=== Source records ===
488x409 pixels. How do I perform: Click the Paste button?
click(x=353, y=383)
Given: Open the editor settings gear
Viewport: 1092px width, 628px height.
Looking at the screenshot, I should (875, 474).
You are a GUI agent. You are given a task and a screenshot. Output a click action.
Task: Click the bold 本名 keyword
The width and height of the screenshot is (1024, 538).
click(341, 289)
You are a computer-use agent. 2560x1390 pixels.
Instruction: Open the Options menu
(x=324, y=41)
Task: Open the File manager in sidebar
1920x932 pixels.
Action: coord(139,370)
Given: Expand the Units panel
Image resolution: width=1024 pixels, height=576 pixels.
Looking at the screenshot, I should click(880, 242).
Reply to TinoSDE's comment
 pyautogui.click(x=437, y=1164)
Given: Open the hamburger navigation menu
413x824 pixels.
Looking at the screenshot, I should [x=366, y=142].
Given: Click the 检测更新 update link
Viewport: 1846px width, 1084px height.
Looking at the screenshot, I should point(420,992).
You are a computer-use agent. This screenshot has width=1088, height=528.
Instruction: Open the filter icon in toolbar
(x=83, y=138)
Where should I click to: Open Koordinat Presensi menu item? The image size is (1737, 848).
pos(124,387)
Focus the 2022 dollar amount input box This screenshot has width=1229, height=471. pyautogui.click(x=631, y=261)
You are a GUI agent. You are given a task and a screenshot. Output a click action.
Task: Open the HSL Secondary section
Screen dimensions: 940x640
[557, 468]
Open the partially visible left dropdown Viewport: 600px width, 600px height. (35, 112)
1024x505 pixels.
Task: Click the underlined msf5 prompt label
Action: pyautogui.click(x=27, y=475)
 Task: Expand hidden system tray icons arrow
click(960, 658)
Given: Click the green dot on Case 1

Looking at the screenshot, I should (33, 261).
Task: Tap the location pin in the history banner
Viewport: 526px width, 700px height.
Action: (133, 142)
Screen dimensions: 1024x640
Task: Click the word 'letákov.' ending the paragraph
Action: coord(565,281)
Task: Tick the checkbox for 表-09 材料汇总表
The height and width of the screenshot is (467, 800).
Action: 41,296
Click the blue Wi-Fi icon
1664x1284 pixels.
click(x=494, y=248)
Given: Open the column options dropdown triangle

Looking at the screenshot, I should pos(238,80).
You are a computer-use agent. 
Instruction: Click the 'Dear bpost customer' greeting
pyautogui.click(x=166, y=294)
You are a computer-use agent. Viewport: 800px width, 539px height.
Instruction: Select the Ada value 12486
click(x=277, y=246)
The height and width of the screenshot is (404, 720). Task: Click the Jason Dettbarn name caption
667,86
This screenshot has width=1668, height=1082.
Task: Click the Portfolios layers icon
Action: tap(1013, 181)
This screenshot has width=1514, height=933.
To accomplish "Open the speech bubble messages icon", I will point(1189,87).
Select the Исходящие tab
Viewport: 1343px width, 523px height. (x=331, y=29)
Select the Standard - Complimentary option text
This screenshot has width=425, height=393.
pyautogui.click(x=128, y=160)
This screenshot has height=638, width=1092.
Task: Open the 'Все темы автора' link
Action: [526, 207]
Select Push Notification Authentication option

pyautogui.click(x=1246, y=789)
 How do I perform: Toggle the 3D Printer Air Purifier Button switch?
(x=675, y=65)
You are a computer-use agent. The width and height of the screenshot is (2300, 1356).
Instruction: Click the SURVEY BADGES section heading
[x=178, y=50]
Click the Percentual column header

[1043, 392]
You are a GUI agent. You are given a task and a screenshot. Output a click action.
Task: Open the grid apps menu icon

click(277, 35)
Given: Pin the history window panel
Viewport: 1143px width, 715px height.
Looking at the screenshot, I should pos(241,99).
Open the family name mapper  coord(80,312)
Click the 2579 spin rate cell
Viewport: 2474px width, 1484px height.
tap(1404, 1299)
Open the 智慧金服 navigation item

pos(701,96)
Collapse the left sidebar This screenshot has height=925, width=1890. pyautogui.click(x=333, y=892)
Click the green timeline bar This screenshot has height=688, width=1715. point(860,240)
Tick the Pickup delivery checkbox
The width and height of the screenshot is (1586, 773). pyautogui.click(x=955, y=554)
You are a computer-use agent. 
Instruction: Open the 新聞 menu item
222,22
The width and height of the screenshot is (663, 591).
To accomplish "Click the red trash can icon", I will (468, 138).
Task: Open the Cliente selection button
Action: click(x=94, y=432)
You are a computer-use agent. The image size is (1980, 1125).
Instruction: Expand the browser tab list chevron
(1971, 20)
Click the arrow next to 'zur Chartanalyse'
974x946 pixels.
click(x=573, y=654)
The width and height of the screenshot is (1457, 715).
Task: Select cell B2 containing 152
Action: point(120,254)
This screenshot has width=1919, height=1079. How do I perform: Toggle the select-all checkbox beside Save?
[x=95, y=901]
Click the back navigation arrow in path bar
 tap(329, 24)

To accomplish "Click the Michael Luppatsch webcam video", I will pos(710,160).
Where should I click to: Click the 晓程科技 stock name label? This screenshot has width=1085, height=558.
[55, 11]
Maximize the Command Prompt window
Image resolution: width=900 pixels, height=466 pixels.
===
Given request =>
Copy the records starting at the line with "Select the Исходящие tab" and ending at the line with "Collapse the left", swapping "Percentual" for "Percentage" and keeping everything else the same.

Task answer =>
Select the Исходящие tab
Viewport: 1343px width, 523px height. (x=331, y=29)
Select the Standard - Complimentary option text
This screenshot has width=425, height=393.
pyautogui.click(x=128, y=160)
This screenshot has height=638, width=1092.
Task: Open the 'Все темы автора' link
Action: [526, 207]
Select Push Notification Authentication option

pyautogui.click(x=1246, y=789)
 How do I perform: Toggle the 3D Printer Air Purifier Button switch?
(x=675, y=65)
You are a computer-use agent. The width and height of the screenshot is (2300, 1356).
Instruction: Click the SURVEY BADGES section heading
[x=178, y=50]
Click the Percentage column header

[1043, 392]
You are a GUI agent. You are given a task and a screenshot. Output a click action.
Task: Open the grid apps menu icon

click(277, 35)
Given: Pin the history window panel
Viewport: 1143px width, 715px height.
Looking at the screenshot, I should pos(241,99).
Open the family name mapper  coord(80,312)
Click the 2579 spin rate cell
Viewport: 2474px width, 1484px height.
tap(1404, 1299)
Open the 智慧金服 navigation item

pos(701,96)
Collapse the left sidebar This screenshot has height=925, width=1890. pyautogui.click(x=333, y=892)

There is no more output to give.